■ **INSTRUCTIONS FOR THE TASK**
Exactly copy the final stretch of the listing below: the line with "Screen dimensions: 585x329" and every line after it.

■ **AVAILABLE RECORDS**
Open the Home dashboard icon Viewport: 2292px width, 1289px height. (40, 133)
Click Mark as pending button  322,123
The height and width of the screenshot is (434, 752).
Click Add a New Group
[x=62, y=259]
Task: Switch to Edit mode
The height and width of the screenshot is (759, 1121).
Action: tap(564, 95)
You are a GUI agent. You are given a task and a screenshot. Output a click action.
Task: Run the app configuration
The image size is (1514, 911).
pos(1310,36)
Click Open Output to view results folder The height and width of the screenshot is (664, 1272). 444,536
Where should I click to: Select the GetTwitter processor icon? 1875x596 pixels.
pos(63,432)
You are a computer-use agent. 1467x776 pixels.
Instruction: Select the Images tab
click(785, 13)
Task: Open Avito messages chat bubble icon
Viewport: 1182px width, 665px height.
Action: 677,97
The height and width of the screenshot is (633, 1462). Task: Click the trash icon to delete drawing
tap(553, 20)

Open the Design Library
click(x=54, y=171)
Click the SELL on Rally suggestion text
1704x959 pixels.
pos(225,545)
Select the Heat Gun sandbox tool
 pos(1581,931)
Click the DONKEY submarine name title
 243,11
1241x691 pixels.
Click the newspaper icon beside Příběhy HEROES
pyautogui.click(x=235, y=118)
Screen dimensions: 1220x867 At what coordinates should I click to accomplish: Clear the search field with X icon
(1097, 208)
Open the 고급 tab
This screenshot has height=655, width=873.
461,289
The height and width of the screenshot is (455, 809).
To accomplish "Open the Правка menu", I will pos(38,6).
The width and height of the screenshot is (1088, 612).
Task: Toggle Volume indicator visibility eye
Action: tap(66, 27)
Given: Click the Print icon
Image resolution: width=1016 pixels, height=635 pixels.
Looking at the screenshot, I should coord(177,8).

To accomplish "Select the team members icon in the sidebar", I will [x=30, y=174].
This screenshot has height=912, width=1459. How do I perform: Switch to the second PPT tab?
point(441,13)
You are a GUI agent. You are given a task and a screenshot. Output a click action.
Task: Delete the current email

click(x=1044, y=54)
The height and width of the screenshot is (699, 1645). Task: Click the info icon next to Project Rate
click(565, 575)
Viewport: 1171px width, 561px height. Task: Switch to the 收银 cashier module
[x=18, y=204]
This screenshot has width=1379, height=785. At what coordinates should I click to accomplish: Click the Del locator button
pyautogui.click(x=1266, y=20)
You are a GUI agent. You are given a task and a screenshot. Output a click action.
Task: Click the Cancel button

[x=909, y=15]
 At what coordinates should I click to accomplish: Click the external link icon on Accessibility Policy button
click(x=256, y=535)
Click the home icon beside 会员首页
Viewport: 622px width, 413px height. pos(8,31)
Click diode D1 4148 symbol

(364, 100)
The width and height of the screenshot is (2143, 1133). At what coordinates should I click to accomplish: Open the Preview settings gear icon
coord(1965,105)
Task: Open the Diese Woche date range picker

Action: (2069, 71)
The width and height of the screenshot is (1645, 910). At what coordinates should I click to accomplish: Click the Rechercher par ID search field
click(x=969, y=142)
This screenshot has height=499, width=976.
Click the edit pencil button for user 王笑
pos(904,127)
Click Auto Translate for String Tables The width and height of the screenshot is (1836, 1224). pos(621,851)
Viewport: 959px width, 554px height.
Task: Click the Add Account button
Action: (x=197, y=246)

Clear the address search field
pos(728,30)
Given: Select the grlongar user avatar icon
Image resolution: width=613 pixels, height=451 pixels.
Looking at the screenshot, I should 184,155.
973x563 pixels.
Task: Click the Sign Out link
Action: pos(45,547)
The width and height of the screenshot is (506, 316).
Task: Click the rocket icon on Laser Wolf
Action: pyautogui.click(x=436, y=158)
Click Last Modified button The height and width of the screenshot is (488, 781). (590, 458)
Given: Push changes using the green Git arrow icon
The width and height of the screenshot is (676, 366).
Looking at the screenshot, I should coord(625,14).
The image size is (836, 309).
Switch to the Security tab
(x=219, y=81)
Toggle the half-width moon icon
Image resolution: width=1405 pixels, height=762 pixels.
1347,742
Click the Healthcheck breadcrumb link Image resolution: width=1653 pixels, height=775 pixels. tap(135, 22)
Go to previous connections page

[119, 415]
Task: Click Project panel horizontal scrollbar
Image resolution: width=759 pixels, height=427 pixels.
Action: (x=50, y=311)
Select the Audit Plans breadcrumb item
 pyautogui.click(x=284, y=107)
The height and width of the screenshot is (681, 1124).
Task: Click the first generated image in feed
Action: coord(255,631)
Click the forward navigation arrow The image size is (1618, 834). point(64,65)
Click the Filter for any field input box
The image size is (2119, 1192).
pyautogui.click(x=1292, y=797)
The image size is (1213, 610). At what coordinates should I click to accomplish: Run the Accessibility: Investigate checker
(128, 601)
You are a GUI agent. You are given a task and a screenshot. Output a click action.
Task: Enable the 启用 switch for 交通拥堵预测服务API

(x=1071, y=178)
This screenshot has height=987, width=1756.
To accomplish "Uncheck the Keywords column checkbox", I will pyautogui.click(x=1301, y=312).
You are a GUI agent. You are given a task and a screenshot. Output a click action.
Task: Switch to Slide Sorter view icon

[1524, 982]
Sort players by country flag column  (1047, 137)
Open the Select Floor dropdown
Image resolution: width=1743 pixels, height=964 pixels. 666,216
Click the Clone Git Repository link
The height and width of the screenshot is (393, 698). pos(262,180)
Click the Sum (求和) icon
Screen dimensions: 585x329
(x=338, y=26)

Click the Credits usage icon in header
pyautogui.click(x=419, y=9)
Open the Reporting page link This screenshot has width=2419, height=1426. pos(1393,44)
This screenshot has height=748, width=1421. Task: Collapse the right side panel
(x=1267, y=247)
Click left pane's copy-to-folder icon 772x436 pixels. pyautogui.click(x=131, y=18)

■ **TASK RESPONSE**
Screen dimensions: 585x329
(x=338, y=26)

Click the Credits usage icon in header
pyautogui.click(x=419, y=9)
Open the Reporting page link This screenshot has width=2419, height=1426. pos(1393,44)
This screenshot has height=748, width=1421. Task: Collapse the right side panel
(x=1267, y=247)
Click left pane's copy-to-folder icon 772x436 pixels. pyautogui.click(x=131, y=18)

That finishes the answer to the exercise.